Completely baffled

In prep for installing the baffle material, I used my go-to method of using construction paper to make templates for each piece prior to cutting the actual material. I targeted 2.5″ above the metal baffle material based on what others have done. I did a few test fits with the upper cowling on to make sure that length seemed like it would work. I tied to make the pieces overlap around the split points in the metal in case I ever need to take the whole assembly apart at a later time.

Tempates for baffle material
Working my way around the engine.
Another view
All done with templates.

I then marked the templates with a line along the metal baffles to mark their position for reinstallation later on. I also marked out a line with enough edge distance for drilling 1/8″ holes to pop rivet the baffling material to later.

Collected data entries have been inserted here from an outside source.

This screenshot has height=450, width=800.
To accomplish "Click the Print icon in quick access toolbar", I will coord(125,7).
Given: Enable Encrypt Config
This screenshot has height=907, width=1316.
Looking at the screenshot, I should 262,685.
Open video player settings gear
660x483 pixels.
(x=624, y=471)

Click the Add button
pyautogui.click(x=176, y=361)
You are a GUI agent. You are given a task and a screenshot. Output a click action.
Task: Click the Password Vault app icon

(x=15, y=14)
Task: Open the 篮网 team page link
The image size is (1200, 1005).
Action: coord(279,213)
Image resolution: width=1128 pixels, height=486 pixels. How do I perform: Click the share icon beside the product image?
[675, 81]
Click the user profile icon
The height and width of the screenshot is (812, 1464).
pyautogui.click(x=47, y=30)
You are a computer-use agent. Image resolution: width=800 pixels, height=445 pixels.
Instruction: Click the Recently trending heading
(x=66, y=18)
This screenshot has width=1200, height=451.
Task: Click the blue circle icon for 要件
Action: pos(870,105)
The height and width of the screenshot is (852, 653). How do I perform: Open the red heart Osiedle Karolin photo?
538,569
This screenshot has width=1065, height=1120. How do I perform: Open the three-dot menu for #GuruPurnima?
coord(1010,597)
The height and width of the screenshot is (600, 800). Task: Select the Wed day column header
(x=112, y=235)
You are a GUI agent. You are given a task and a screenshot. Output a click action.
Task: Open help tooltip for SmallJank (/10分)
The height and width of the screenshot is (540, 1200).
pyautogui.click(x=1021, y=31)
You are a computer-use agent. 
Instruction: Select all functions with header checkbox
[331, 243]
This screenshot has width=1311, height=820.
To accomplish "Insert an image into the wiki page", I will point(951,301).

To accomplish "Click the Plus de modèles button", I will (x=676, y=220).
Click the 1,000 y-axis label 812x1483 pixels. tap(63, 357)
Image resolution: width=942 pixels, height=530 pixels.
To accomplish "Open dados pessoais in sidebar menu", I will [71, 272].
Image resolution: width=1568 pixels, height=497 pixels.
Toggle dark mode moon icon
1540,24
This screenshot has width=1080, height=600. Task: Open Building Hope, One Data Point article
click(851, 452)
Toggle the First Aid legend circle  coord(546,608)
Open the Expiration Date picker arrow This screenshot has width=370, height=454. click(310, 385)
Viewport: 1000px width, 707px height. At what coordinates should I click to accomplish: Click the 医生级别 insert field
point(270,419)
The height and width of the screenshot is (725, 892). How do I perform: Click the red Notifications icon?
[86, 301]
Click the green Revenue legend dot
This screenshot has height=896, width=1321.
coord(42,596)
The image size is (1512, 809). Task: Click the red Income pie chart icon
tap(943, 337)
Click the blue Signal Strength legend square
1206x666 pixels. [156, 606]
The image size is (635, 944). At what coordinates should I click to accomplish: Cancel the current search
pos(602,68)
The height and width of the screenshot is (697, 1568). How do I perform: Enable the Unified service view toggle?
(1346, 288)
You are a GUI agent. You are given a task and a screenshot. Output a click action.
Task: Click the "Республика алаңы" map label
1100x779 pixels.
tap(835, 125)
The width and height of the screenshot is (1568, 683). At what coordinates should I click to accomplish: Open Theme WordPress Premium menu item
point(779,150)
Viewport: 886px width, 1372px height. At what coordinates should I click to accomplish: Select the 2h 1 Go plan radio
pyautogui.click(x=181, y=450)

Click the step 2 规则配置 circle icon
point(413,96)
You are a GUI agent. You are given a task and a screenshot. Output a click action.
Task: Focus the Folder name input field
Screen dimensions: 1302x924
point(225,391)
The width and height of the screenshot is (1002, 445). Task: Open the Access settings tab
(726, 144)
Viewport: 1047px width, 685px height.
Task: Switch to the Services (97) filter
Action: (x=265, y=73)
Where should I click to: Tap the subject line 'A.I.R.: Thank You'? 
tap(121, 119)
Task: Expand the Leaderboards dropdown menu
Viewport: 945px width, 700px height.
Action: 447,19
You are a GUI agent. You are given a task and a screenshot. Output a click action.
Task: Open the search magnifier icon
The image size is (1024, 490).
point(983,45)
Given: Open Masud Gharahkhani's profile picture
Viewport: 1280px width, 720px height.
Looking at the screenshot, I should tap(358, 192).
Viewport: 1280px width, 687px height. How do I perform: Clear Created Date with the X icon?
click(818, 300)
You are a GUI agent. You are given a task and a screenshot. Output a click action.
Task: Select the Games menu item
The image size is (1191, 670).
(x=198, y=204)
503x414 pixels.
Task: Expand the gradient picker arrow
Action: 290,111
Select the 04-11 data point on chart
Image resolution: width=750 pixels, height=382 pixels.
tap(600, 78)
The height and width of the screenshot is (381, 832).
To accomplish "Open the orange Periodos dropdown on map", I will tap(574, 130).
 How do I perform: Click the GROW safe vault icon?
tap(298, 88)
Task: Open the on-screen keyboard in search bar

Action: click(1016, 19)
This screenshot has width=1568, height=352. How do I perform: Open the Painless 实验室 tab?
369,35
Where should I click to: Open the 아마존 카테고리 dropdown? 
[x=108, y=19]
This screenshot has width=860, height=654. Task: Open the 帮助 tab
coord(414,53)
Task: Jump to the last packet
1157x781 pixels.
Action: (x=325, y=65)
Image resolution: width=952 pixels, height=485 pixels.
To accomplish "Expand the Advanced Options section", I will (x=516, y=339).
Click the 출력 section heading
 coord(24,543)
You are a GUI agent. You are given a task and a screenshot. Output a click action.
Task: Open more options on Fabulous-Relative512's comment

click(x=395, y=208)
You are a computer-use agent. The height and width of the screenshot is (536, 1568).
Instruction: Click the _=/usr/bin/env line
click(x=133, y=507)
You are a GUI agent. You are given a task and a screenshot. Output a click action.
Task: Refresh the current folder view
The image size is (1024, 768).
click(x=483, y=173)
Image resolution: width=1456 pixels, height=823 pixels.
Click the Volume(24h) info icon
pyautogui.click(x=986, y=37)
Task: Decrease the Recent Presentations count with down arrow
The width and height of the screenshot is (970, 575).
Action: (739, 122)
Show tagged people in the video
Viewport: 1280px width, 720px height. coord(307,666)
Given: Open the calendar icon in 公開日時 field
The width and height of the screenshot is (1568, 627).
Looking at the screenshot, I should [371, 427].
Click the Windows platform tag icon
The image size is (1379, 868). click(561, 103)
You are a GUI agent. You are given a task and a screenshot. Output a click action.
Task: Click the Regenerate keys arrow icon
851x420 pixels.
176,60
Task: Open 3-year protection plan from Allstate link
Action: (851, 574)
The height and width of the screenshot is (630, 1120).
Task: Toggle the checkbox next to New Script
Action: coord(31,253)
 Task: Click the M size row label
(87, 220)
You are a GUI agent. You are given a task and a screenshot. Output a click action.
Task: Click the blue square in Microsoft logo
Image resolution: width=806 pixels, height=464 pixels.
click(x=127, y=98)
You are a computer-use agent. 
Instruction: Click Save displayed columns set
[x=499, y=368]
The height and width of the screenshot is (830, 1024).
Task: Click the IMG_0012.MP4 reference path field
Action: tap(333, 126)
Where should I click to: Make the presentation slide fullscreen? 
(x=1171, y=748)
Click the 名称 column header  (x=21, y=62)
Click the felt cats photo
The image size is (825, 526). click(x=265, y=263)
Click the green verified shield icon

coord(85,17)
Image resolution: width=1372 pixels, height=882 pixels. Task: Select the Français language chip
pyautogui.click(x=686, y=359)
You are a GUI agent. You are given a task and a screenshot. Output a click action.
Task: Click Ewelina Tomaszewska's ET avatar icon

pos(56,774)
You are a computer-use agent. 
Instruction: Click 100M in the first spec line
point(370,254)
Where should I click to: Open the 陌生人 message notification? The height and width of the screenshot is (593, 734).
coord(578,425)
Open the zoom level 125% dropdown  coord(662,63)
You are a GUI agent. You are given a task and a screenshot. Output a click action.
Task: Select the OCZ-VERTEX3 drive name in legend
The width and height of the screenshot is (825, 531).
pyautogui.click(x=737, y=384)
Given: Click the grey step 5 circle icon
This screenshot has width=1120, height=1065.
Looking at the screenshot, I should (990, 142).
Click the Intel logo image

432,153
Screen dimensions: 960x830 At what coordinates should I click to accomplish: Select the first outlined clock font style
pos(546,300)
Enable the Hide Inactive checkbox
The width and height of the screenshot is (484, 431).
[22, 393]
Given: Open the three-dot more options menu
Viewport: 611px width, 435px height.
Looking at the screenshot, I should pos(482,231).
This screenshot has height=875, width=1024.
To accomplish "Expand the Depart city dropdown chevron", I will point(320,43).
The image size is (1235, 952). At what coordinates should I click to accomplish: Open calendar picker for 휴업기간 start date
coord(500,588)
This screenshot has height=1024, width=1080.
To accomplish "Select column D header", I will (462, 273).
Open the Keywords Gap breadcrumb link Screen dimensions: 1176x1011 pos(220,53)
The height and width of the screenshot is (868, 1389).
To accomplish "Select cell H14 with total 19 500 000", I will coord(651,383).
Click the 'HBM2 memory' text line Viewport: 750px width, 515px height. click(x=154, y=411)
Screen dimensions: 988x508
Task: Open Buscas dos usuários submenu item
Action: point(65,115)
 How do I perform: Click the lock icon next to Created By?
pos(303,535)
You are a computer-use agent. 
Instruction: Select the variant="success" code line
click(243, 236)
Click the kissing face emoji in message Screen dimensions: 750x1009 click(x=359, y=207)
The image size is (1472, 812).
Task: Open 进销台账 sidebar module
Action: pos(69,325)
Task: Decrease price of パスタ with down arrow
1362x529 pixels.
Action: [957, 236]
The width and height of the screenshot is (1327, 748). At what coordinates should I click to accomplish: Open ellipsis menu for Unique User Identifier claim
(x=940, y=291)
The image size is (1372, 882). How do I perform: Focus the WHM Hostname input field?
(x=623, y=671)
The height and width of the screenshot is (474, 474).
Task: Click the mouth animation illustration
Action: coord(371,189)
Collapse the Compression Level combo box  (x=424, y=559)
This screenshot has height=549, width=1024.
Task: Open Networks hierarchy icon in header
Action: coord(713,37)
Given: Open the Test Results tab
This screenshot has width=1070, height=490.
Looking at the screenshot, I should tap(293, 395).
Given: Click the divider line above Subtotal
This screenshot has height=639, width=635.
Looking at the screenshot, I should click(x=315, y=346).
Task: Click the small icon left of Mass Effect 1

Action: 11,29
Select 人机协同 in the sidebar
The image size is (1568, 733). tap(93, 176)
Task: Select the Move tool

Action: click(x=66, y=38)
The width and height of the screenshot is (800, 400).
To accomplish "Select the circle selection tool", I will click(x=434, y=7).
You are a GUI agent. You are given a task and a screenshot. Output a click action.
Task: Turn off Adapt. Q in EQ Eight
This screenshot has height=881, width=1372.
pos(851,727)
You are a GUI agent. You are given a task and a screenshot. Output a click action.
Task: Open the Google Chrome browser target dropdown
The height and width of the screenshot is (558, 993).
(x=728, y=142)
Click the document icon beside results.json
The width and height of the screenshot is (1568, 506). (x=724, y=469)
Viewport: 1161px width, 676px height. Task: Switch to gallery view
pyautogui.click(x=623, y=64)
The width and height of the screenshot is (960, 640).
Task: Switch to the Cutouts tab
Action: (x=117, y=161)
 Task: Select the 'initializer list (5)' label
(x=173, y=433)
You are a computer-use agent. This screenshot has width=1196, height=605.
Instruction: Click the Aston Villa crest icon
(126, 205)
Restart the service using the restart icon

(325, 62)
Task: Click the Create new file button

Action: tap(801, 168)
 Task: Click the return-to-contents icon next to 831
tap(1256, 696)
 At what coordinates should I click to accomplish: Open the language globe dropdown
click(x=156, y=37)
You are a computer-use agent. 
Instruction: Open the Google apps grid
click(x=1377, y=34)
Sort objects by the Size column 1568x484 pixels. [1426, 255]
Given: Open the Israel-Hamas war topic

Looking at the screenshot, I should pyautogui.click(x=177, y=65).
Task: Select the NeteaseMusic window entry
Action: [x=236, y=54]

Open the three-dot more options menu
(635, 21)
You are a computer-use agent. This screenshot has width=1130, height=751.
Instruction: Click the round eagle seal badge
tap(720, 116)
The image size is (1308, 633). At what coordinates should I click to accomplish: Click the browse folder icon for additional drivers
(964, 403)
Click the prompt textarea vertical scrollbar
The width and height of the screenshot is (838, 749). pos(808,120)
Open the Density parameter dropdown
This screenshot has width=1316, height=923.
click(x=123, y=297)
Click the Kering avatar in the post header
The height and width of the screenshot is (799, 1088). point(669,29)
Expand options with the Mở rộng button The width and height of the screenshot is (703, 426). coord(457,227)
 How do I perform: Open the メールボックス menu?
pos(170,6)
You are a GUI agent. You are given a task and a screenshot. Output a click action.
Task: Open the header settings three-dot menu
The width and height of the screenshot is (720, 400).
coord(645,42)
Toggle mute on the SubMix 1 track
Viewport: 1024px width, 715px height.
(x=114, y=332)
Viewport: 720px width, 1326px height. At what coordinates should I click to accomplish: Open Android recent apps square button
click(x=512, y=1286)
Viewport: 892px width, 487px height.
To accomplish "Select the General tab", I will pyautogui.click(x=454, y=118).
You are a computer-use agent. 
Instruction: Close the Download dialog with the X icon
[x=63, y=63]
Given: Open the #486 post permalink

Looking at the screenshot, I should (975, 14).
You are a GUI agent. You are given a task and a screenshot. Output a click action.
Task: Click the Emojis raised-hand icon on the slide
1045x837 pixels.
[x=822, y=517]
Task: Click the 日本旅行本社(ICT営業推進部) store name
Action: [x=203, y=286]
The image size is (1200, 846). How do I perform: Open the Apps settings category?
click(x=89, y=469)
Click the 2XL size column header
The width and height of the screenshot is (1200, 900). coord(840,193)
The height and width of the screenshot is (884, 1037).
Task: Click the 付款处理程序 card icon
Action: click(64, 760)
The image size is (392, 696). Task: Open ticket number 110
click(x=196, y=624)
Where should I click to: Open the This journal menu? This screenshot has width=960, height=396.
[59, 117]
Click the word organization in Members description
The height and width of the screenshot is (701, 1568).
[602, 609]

Once that was done, I removed the templates and cut out the material one piece at a time. I tried to cut such that the natural curve from the material roll would be in the direction I wanted the material to lay.

Cutting the first piece.
Test fitting it in place
Inboard view
First couple of pieces done.

The method I found worked the best to punch holes in the baffle material was to first tape the template on the piece.

template taped in place

I then used the previously drawn line to place the template/piece assembly in place relative to the metal baffle making sure I had enough material for the overlap spots to the adjacent piece. I would use a drill to cut away the construction paper enough to mark the spot of the hole to be punched. I did the first 2 holes, then punched holes.. put the piece back into place with clecos and then drilled the remainder of the holes so I didn’t have to try to hold the assembly in position for the entire sequence.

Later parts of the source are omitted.